**Directions**. Take the entries that follow and return exactly the lines from the one holding "Click the green Completed badge" through the one holding "You are a computer-use agent. The height", both included. Nothing else is needed.

────────────────

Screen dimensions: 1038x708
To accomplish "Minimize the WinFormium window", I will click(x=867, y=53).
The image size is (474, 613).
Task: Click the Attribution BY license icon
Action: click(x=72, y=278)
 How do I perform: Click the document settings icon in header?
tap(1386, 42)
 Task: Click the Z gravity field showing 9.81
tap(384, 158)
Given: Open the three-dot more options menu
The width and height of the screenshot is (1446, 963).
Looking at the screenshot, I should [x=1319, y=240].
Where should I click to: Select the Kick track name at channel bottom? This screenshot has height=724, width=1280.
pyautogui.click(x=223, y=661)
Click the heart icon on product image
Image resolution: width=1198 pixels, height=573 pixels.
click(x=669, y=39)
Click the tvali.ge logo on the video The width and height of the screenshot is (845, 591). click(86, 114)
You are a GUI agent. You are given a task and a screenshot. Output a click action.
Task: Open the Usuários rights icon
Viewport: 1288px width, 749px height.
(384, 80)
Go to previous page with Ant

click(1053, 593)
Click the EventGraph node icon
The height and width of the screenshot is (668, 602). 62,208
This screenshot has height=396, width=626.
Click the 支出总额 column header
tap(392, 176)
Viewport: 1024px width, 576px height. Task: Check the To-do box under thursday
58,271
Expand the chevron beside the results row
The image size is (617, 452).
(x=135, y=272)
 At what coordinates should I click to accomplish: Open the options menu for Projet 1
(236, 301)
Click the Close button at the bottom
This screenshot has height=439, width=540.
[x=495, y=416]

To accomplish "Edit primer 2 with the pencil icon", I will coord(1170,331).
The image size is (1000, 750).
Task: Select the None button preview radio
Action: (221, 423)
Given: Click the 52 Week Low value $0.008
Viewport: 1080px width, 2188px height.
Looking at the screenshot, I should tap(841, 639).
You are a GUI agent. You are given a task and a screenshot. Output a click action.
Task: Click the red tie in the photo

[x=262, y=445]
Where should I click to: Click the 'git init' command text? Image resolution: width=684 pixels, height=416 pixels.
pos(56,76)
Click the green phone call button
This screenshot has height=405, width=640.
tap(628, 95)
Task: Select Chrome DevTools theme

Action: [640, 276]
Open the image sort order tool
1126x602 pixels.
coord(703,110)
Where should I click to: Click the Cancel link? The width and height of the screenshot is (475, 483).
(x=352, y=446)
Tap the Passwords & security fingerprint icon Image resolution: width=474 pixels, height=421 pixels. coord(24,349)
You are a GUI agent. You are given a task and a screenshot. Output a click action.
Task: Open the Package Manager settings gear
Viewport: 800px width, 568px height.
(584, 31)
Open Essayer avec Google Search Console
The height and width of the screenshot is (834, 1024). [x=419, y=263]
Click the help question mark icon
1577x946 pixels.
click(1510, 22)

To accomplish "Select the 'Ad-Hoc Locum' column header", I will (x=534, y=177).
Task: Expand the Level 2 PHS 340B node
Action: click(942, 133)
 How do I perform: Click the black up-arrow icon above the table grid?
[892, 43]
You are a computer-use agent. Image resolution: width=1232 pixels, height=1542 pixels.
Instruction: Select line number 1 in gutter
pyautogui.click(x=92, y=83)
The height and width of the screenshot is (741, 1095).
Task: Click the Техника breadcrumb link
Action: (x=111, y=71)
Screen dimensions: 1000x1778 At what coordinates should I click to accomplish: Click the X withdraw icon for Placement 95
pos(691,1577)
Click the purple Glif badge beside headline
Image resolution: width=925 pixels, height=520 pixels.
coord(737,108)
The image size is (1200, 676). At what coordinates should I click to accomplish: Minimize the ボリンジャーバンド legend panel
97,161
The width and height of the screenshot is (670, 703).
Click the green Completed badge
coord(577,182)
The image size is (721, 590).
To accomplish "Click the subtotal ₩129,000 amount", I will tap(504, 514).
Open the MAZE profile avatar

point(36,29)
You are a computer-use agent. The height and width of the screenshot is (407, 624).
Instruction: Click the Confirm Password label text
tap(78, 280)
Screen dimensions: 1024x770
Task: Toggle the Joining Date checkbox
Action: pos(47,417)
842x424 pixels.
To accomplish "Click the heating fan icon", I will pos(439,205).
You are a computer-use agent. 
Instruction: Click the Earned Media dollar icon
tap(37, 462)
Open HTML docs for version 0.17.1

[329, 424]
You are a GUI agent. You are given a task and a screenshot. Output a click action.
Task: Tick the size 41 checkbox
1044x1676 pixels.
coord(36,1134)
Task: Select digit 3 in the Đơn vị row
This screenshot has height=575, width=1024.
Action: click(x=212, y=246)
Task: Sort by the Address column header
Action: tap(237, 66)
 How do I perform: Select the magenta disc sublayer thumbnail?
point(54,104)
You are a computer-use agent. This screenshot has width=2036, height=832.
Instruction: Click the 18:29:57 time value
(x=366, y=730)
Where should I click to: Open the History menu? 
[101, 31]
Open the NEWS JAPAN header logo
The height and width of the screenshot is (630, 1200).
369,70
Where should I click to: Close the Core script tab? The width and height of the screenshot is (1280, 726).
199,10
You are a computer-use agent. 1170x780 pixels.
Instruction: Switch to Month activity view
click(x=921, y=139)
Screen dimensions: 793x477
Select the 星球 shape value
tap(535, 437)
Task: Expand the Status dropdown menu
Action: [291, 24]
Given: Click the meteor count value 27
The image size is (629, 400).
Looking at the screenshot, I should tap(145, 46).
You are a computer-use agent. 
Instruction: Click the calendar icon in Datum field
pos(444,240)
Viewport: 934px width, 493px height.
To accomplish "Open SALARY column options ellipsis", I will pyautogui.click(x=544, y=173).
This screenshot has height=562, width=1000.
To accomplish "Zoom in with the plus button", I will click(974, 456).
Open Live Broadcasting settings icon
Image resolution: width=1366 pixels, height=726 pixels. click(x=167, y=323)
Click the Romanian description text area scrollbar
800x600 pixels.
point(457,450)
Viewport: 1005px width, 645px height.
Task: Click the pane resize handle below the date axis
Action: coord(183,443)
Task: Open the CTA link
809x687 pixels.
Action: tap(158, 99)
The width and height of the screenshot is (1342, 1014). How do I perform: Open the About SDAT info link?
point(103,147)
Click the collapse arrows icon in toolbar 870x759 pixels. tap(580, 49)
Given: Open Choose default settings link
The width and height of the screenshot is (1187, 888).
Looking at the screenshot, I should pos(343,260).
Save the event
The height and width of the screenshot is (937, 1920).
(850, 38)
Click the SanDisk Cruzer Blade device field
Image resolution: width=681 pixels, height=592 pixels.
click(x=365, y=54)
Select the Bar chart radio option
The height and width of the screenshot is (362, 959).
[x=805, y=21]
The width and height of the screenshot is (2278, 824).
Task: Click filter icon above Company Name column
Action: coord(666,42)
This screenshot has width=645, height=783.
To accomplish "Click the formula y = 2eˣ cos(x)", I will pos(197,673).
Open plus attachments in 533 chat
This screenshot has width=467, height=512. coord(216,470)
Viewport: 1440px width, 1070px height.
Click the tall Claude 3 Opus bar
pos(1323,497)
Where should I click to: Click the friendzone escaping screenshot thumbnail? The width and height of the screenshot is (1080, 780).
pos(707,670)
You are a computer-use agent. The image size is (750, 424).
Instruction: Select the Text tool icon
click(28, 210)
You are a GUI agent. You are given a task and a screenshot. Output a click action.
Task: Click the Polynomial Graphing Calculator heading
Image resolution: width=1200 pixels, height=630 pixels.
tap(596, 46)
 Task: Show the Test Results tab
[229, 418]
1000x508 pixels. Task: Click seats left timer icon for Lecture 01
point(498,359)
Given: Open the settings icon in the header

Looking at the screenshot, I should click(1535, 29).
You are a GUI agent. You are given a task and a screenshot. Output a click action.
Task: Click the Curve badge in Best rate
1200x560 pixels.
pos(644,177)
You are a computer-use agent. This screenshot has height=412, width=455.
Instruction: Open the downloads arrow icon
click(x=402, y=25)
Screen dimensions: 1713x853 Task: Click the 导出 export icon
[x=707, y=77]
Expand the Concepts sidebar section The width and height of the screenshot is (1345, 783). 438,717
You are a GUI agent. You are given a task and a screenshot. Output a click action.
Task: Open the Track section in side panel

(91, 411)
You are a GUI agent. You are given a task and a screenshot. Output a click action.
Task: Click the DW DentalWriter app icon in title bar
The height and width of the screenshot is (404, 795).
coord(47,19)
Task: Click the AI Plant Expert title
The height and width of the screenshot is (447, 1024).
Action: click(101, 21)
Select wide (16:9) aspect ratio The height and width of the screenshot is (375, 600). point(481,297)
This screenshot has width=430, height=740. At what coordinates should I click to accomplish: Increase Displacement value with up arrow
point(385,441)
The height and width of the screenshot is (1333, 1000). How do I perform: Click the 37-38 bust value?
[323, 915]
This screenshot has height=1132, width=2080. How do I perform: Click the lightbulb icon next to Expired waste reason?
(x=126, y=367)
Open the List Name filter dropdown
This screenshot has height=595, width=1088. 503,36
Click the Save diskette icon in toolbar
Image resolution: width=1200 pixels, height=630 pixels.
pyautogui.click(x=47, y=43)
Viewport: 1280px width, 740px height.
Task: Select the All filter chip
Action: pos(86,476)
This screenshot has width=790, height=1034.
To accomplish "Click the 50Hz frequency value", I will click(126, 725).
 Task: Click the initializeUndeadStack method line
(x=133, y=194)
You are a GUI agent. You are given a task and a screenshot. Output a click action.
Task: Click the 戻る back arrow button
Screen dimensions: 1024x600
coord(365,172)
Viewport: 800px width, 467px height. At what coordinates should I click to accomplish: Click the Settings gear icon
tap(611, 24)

────────────────

**Exercise output**.
Click the green Completed badge
coord(577,182)
The image size is (721, 590).
To accomplish "Click the subtotal ₩129,000 amount", I will tap(504, 514).
Open the MAZE profile avatar

point(36,29)
You are a computer-use agent. The height and width of the screenshot is (407, 624).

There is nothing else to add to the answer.